There is also mathematical truth. Are the links in this frog network all equivalent? Yes, they are – but that is decided by mathematical proof, not by scientific experiment. It is in fact a purely abstract mathematical question – the background picture of the frog is actually irrelevant.

And there is ethical truth. Is it OK to eat frog’s legs? Science does not give us the answer to this (although logic can help us decide if our answer is consistent with our other beliefs), but fantasy literature often helps us to explore such ethical questions. Tolkien’s The Lord of the Rings is one superb example. Would you “snare an orc with a falsehood”? Would you attempt to take the One Ring and “go forth to victory”?

There is metaphorical truth. A frog may, in spite of what Dawkins says, be a handsome prince – there’s more to the universe than can be seen at first glance. Or, as Antoine de Saint-Exupéry put it, “What is essential is invisible to the eye.” Children often learn this important fact from fairy tales.

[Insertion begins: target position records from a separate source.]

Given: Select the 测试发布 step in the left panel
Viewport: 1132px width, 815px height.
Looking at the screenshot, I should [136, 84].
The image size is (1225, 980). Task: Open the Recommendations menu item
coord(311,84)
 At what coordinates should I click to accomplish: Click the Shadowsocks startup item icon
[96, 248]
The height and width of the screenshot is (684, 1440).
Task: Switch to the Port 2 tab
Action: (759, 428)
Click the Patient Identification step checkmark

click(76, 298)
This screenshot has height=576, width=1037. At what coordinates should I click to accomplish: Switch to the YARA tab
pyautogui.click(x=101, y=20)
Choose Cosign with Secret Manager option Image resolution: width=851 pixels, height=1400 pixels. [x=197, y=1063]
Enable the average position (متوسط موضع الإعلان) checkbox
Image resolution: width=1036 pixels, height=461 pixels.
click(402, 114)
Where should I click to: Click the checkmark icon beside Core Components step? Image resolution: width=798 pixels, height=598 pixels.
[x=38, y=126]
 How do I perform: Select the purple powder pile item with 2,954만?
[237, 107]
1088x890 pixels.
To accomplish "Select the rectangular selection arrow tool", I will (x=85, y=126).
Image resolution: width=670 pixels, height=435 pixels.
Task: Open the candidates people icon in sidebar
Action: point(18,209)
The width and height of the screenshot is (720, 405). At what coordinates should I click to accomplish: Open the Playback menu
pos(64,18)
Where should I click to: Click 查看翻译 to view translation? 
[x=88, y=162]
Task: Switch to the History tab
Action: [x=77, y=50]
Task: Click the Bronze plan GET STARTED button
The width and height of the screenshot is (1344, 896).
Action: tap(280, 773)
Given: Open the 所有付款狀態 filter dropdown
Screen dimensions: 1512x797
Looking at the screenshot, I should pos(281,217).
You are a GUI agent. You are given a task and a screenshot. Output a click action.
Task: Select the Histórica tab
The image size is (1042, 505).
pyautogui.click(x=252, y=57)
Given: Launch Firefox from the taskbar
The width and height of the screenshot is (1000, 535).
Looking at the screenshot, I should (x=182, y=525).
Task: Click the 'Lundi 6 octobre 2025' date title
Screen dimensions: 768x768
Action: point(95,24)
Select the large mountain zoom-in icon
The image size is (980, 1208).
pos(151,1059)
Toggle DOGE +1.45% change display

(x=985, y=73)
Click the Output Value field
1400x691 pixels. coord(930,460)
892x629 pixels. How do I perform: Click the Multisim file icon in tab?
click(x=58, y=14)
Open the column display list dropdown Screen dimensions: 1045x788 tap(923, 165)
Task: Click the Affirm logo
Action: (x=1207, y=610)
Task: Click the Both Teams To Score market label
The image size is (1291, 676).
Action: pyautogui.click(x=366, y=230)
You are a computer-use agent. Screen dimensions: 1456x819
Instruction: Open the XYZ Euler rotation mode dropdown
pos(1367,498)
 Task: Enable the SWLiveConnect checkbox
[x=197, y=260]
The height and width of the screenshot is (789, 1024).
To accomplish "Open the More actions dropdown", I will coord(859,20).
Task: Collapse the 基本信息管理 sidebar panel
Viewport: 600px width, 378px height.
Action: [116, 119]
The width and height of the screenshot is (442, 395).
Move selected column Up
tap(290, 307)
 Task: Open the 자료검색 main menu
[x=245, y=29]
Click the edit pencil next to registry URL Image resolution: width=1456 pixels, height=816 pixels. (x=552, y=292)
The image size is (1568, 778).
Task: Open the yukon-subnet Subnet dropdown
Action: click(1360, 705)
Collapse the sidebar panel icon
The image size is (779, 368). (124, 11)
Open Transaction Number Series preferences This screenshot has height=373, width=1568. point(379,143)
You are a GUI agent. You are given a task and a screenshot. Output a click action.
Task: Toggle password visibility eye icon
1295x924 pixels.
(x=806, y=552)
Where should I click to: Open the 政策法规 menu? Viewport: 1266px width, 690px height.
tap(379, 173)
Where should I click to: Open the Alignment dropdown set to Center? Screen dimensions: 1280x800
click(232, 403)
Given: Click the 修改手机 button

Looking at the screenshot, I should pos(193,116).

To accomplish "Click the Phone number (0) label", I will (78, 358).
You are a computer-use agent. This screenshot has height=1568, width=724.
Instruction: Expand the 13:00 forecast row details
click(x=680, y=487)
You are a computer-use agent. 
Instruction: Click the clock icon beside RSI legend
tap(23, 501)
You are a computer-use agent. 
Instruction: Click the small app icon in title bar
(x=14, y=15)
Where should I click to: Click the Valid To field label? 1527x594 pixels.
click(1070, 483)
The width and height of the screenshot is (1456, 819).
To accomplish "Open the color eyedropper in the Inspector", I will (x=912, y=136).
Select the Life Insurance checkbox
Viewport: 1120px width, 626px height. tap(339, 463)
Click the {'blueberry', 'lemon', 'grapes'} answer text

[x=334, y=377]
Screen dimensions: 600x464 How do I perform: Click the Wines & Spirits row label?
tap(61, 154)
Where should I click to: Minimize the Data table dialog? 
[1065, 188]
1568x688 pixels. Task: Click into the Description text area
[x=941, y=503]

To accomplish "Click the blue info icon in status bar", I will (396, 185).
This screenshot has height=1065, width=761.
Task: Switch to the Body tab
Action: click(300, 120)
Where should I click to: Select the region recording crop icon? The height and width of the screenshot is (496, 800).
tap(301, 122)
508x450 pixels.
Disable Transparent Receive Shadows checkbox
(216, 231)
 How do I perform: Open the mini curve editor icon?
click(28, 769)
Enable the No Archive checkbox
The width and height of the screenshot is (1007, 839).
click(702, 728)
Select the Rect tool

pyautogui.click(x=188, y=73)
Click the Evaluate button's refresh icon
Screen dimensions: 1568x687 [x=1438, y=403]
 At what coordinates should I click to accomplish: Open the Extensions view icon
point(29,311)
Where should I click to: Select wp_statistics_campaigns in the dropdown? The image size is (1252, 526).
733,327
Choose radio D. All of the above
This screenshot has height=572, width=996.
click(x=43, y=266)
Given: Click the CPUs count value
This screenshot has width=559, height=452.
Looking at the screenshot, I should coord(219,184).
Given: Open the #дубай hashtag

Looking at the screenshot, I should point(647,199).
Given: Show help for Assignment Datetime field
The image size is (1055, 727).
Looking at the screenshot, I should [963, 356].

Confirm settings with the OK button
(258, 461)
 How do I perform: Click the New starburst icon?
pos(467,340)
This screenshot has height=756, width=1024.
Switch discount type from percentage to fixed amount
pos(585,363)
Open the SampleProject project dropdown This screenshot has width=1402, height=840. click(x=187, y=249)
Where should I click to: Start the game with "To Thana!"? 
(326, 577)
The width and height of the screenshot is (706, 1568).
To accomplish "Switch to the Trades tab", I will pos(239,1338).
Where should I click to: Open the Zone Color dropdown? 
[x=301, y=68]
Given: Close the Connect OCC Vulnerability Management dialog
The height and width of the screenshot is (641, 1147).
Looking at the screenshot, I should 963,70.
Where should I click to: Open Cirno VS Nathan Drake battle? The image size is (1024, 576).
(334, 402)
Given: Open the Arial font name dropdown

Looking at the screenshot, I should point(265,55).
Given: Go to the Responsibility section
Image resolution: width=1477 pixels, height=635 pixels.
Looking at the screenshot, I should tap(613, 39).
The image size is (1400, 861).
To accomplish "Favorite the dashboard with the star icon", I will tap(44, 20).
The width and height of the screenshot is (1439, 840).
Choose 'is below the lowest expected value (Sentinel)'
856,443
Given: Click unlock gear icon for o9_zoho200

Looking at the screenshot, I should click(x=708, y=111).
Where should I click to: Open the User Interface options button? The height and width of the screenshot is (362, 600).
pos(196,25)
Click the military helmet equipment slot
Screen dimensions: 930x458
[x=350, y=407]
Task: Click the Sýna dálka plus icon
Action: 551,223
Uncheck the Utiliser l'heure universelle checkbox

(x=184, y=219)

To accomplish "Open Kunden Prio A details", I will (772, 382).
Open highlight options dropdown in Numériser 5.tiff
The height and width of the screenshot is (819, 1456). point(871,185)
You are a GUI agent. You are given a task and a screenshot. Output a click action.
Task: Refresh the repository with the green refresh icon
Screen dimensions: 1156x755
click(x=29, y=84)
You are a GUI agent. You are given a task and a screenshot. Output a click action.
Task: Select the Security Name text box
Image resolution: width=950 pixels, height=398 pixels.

And there is even religious and philosophical truth. Does the frog-goddess Heqet exist, for example? Does the universe exist? Is there a spoon? The methods of philosophy are different from the methods of science, and some amateur philosophers simply state their beliefs without actually justifying them, but philosophy is actually very important. Science itself is based on certain philosophical beliefs about reality.